Условие задачи: Перепишите в виде нумерованного списка без пустых строк отрывок записей ниже от строки, где есть «Task: Click the Name column header», до строки, где есть «Action: 365,91», включая обе эти строки. Изображения в ответ не включайте.

Набор данных:

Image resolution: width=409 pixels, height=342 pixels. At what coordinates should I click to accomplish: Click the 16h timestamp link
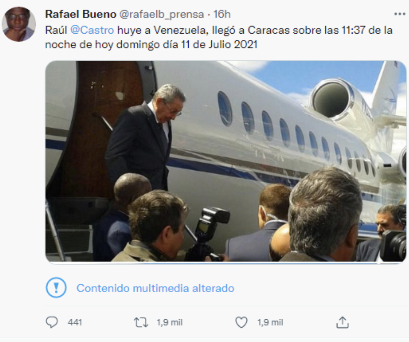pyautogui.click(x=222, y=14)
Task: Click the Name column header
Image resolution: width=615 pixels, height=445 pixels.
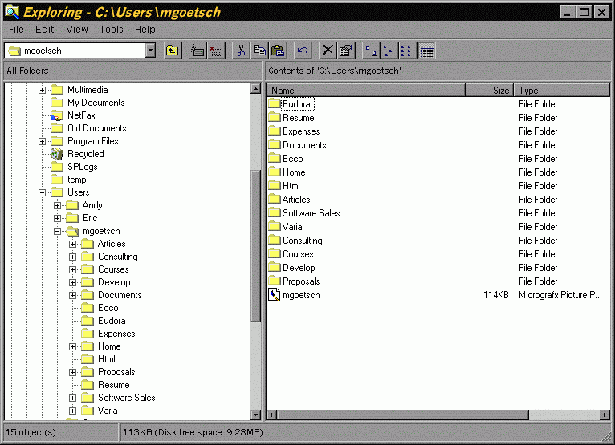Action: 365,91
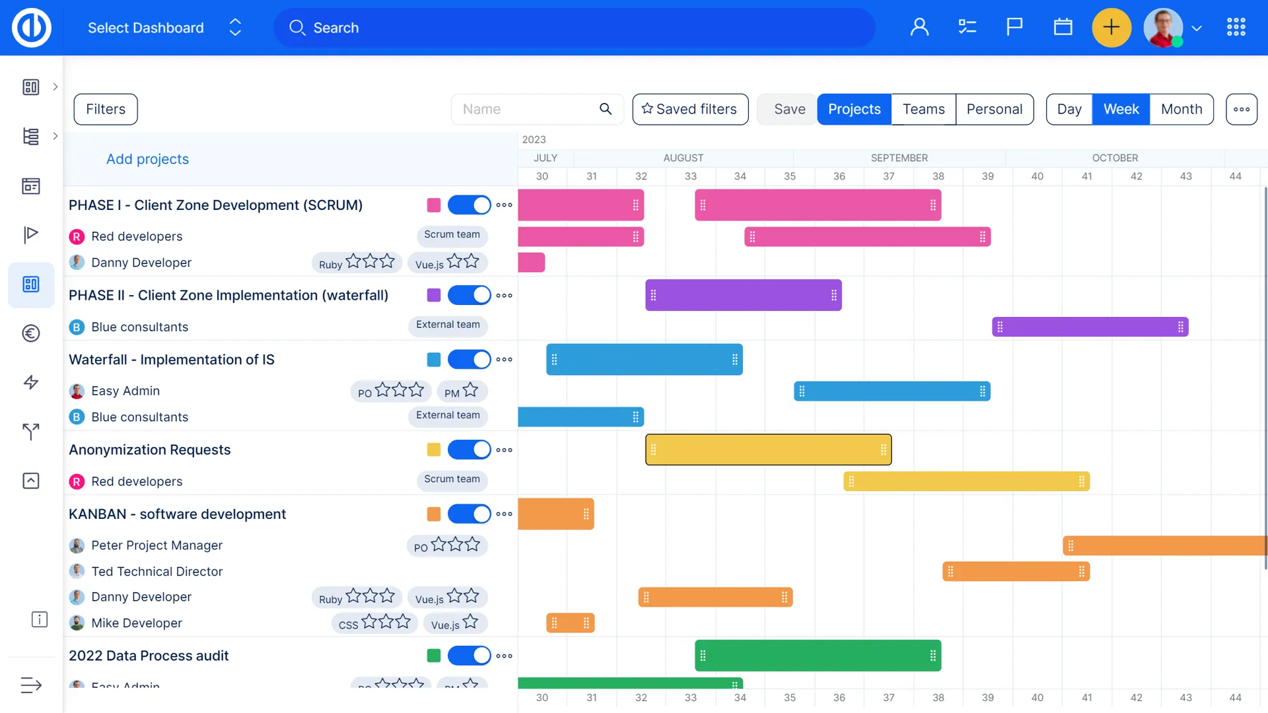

* * *

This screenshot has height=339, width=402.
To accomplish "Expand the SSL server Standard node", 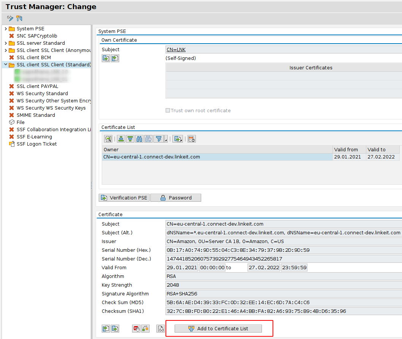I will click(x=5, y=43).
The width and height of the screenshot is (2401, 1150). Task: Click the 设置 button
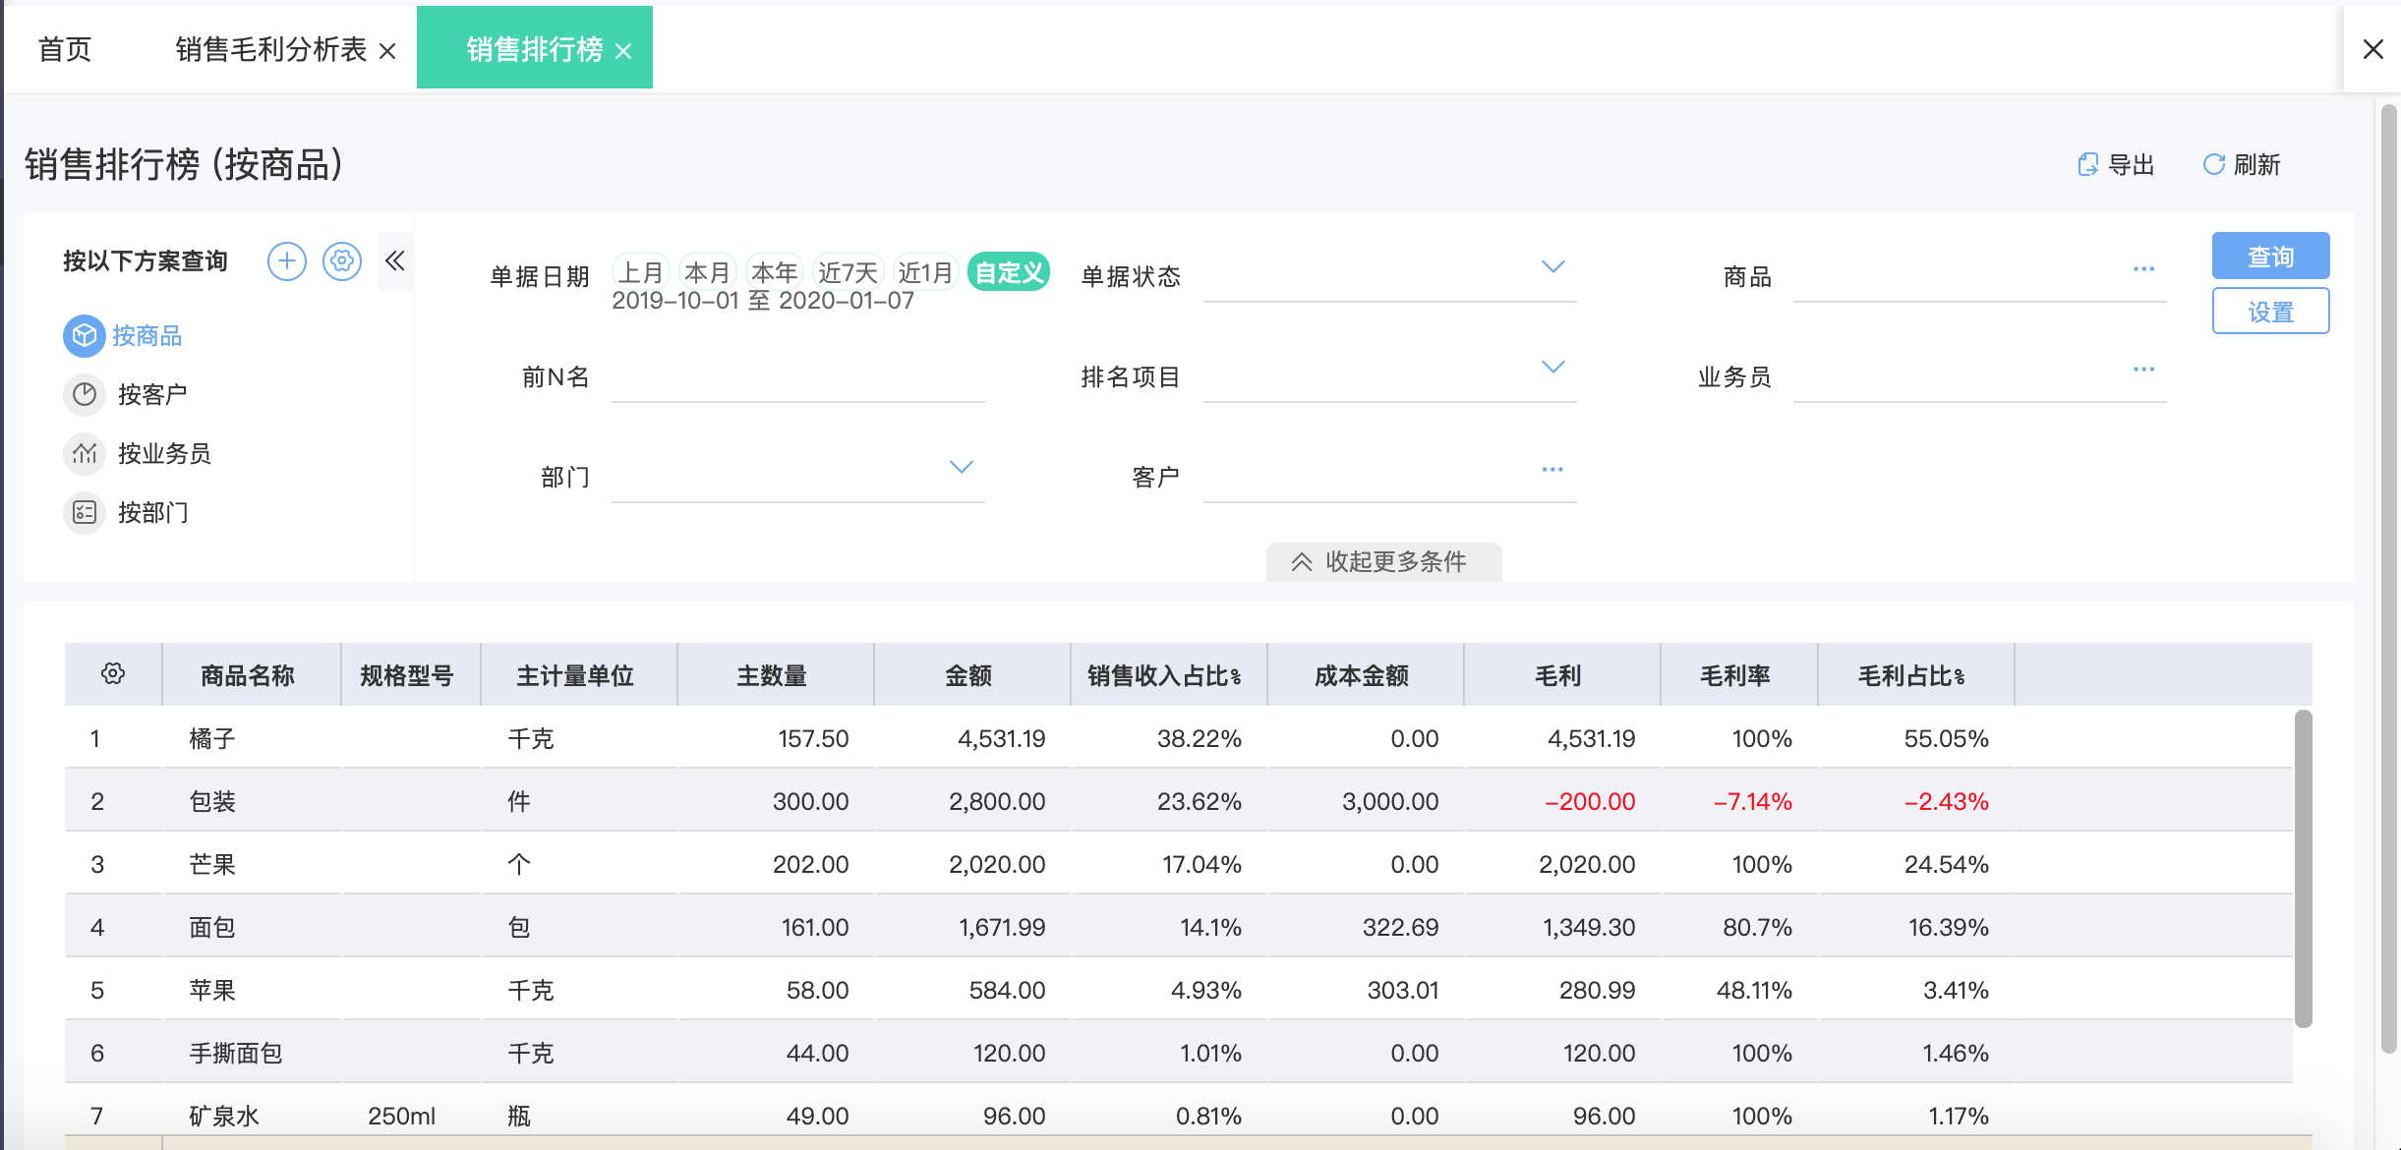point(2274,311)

Письменный ответ:
1. Task: Click the Name column header
2. Image resolution: width=615 pixels, height=445 pixels.
3. Action: 365,91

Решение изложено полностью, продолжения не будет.